SET EXERCISE ▸ Rewrite the lines of the material as a JSON list of strings, one string per line and with blank lines omitted. Begin at the first line of the material and stop after the line that contains "pyautogui.click(x=773, y=221)".

[Entries from a dataset]
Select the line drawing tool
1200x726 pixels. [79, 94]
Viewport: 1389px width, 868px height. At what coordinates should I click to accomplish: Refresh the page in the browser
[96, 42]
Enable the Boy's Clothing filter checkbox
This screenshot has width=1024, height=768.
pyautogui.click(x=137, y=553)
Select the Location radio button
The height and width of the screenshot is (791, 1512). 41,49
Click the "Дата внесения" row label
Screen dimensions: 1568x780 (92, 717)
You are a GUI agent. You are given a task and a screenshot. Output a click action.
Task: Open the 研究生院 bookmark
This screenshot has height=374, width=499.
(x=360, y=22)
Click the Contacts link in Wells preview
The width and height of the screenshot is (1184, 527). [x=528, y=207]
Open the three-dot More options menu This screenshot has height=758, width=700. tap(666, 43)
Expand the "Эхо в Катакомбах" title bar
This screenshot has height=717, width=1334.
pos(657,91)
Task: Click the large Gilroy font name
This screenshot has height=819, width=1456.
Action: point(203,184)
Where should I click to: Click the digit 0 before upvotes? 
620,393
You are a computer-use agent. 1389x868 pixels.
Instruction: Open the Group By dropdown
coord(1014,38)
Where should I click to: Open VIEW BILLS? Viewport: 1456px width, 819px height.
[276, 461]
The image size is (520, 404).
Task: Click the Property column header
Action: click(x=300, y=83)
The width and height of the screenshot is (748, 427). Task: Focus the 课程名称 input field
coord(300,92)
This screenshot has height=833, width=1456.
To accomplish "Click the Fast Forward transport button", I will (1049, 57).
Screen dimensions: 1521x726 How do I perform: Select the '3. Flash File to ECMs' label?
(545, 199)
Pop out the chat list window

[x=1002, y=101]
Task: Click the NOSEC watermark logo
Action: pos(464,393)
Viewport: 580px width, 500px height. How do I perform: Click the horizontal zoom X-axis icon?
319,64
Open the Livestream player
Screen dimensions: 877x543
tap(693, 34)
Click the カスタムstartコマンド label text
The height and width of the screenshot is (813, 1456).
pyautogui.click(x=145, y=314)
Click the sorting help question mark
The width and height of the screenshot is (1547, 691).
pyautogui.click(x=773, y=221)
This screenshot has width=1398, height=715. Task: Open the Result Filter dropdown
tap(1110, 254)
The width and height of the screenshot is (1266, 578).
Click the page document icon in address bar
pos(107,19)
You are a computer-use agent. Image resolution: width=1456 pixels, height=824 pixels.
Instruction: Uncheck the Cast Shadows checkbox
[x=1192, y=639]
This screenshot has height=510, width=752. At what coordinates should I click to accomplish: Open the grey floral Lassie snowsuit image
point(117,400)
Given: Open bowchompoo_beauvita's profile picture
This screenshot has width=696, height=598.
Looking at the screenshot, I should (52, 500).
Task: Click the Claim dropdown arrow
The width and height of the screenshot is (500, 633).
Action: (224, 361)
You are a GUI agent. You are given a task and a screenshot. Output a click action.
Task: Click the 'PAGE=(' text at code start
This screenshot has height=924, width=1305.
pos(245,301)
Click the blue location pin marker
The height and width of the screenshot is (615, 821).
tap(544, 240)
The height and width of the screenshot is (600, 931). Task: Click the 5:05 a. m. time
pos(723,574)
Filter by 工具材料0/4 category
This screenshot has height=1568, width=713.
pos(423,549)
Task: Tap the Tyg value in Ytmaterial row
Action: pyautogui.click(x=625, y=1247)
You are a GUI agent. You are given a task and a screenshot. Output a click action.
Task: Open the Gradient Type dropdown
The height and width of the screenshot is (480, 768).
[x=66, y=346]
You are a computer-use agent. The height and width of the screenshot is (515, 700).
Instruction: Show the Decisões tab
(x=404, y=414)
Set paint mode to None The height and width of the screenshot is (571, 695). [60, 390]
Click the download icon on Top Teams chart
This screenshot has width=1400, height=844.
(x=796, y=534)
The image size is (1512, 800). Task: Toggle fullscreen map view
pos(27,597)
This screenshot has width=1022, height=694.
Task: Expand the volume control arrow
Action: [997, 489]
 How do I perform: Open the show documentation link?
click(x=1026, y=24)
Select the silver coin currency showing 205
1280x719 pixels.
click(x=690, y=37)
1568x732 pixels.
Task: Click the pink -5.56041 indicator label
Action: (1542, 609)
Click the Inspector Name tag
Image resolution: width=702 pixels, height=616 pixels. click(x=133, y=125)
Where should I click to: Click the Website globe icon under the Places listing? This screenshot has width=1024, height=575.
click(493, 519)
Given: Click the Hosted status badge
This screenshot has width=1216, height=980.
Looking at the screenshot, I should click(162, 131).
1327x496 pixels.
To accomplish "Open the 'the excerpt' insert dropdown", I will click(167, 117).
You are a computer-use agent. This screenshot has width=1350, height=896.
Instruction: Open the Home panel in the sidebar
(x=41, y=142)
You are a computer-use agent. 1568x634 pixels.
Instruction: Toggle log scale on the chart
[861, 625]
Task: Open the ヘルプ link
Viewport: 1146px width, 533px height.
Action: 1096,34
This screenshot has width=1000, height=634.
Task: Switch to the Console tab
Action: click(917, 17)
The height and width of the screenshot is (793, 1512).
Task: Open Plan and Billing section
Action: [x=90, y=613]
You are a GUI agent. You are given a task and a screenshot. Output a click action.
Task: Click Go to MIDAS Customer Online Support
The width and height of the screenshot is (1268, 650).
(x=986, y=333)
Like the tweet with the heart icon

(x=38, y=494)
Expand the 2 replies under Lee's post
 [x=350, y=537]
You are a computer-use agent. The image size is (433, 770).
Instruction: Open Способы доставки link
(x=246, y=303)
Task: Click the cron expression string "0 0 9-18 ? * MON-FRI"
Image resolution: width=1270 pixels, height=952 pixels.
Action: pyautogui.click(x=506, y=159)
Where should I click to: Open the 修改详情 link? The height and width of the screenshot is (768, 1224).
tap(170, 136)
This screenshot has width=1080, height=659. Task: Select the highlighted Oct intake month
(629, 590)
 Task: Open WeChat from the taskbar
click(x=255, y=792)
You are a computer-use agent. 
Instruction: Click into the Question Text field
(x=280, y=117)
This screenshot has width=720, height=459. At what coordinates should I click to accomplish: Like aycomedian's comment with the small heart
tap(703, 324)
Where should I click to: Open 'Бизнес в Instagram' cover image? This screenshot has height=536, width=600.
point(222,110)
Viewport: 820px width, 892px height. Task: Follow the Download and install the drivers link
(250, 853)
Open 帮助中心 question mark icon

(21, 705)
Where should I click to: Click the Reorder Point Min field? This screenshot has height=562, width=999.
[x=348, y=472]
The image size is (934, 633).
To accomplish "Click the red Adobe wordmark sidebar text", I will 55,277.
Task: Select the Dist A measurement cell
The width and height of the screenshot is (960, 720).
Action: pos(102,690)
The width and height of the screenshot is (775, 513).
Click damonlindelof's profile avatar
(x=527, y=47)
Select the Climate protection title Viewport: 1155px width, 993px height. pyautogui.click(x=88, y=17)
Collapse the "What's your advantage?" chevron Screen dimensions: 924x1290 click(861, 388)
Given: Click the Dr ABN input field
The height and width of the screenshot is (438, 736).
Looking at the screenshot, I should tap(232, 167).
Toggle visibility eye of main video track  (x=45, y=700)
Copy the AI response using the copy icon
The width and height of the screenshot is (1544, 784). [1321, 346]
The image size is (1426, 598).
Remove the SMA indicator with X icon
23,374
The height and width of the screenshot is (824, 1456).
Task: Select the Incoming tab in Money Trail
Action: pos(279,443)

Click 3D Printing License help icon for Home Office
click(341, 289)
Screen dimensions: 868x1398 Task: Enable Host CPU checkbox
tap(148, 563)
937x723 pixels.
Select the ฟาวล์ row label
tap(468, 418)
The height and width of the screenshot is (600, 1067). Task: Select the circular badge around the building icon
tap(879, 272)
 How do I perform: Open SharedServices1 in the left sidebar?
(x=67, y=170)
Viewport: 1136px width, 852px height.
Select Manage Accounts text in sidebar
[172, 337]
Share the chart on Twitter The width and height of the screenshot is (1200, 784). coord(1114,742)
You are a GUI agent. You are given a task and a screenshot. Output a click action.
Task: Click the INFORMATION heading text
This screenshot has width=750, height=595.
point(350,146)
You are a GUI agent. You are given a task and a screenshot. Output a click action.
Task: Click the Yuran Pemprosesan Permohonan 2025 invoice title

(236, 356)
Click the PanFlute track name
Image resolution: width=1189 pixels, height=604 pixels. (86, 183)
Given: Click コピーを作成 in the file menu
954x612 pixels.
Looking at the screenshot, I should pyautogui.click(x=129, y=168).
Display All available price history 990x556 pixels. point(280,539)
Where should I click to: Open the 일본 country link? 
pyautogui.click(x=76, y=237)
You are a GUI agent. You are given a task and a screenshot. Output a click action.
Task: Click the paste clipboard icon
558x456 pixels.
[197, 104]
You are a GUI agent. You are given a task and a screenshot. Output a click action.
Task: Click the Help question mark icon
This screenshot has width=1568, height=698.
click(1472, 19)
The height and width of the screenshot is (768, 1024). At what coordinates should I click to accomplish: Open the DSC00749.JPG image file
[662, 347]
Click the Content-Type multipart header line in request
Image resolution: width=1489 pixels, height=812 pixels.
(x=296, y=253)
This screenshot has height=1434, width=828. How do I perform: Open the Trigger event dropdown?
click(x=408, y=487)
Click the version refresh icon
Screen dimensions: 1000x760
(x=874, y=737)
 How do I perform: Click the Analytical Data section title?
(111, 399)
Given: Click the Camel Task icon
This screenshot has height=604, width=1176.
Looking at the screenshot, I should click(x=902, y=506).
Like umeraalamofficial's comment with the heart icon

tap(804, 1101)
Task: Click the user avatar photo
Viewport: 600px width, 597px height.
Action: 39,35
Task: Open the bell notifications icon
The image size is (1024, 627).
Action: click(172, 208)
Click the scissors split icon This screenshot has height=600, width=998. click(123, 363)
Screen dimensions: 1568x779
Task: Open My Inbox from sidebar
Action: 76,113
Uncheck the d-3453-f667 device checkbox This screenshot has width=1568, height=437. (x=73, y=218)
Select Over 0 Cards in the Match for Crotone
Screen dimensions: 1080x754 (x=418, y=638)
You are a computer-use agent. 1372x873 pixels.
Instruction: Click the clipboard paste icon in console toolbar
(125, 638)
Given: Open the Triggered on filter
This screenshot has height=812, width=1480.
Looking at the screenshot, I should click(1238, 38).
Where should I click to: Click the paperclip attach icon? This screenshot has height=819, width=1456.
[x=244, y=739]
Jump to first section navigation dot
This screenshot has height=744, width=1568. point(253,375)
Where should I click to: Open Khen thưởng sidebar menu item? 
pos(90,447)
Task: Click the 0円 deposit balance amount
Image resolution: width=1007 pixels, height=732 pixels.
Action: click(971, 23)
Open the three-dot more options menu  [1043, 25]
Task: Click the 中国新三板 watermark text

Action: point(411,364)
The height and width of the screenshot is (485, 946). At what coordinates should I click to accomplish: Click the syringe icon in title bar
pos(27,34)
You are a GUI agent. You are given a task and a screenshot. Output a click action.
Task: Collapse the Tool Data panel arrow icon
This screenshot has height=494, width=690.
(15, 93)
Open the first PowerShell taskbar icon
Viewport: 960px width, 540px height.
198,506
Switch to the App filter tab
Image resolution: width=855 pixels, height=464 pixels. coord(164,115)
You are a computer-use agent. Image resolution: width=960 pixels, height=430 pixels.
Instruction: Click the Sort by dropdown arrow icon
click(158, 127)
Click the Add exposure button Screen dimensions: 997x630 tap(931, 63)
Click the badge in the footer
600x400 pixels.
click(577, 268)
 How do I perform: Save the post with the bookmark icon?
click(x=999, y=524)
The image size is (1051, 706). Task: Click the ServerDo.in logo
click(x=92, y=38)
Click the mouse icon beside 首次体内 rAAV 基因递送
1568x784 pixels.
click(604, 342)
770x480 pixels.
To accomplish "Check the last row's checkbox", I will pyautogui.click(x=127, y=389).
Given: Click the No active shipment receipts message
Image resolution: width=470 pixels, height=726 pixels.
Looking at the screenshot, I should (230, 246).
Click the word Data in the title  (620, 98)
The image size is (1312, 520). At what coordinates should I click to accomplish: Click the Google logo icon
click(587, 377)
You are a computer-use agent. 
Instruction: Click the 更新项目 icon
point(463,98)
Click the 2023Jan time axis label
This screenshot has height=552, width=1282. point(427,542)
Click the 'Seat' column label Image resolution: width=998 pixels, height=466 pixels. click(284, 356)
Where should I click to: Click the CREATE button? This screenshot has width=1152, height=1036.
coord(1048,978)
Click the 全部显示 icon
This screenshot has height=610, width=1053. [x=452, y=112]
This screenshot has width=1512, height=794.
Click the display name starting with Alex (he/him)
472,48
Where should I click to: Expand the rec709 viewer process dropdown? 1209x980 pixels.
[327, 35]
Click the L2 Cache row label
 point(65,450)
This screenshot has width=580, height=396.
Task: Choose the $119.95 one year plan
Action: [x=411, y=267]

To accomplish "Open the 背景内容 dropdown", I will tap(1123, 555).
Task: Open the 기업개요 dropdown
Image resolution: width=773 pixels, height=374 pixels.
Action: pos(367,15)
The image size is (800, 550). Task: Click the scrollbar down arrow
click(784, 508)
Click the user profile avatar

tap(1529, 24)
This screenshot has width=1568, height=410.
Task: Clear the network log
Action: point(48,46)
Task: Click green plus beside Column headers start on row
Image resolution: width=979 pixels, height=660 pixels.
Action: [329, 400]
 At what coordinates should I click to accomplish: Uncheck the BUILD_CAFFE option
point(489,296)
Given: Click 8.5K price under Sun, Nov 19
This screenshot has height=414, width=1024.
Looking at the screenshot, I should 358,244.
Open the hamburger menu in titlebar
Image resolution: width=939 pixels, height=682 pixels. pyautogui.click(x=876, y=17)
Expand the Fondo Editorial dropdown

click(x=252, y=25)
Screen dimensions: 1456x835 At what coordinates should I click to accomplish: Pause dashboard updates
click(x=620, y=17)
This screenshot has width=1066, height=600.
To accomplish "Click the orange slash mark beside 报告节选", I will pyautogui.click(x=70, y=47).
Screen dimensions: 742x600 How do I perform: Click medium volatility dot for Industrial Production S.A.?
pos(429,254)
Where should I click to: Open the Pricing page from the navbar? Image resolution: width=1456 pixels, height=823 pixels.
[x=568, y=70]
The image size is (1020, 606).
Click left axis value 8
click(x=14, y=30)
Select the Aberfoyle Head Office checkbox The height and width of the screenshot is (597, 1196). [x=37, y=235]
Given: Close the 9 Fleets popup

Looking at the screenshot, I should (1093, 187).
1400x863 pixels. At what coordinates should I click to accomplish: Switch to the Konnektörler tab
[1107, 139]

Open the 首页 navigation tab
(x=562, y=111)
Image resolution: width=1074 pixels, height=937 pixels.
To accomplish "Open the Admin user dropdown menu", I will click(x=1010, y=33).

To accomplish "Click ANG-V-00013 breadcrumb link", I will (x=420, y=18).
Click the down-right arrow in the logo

ANSWER ▸
[
  "Select the line drawing tool",
  "1200x726 pixels. [79, 94]",
  "Viewport: 1389px width, 868px height. At what coordinates should I click to accomplish: Refresh the page in the browser",
  "[96, 42]",
  "Enable the Boy's Clothing filter checkbox",
  "This screenshot has width=1024, height=768.",
  "pyautogui.click(x=137, y=553)",
  "Select the Location radio button",
  "The height and width of the screenshot is (791, 1512). 41,49",
  "Click the \"Дата внесения\" row label",
  "Screen dimensions: 1568x780 (92, 717)",
  "You are a GUI agent. You are given a task and a screenshot. Output a click action.",
  "Task: Open the 研究生院 bookmark",
  "This screenshot has height=374, width=499.",
  "(x=360, y=22)",
  "Click the Contacts link in Wells preview",
  "The width and height of the screenshot is (1184, 527). [x=528, y=207]",
  "Open the three-dot More options menu This screenshot has height=758, width=700. tap(666, 43)",
  "Expand the \"Эхо в Катакомбах\" title bar",
  "This screenshot has height=717, width=1334.",
  "pos(657,91)",
  "Task: Click the large Gilroy font name",
  "This screenshot has height=819, width=1456.",
  "Action: point(203,184)",
  "Where should I click to: Click the digit 0 before upvotes? ",
  "620,393",
  "You are a computer-use agent. 1389x868 pixels.",
  "Instruction: Open the Group By dropdown",
  "coord(1014,38)",
  "Where should I click to: Open VIEW BILLS? Viewport: 1456px width, 819px height.",
  "[276, 461]",
  "The image size is (520, 404).",
  "Task: Click the Property column header",
  "Action: click(x=300, y=83)",
  "The width and height of the screenshot is (748, 427). Task: Focus the 课程名称 input field",
  "coord(300,92)",
  "This screenshot has height=833, width=1456.",
  "To accomplish \"Click the Fast Forward transport button\", I will (1049, 57).",
  "Screen dimensions: 1521x726 How do I perform: Select the '3. Flash File to ECMs' label?",
  "(545, 199)",
  "Pop out the chat list window",
  "[x=1002, y=101]",
  "Task: Click the NOSEC watermark logo",
  "Action: pos(464,393)",
  "Viewport: 580px width, 500px height. How do I perform: Click the horizontal zoom X-axis icon?",
  "319,64",
  "Open the Livestream player",
  "Screen dimensions: 877x543",
  "tap(693, 34)",
  "Click the カスタムstartコマンド label text",
  "The height and width of the screenshot is (813, 1456).",
  "pyautogui.click(x=145, y=314)",
  "Click the sorting help question mark",
  "The width and height of the screenshot is (1547, 691).",
  "pyautogui.click(x=773, y=221)"
]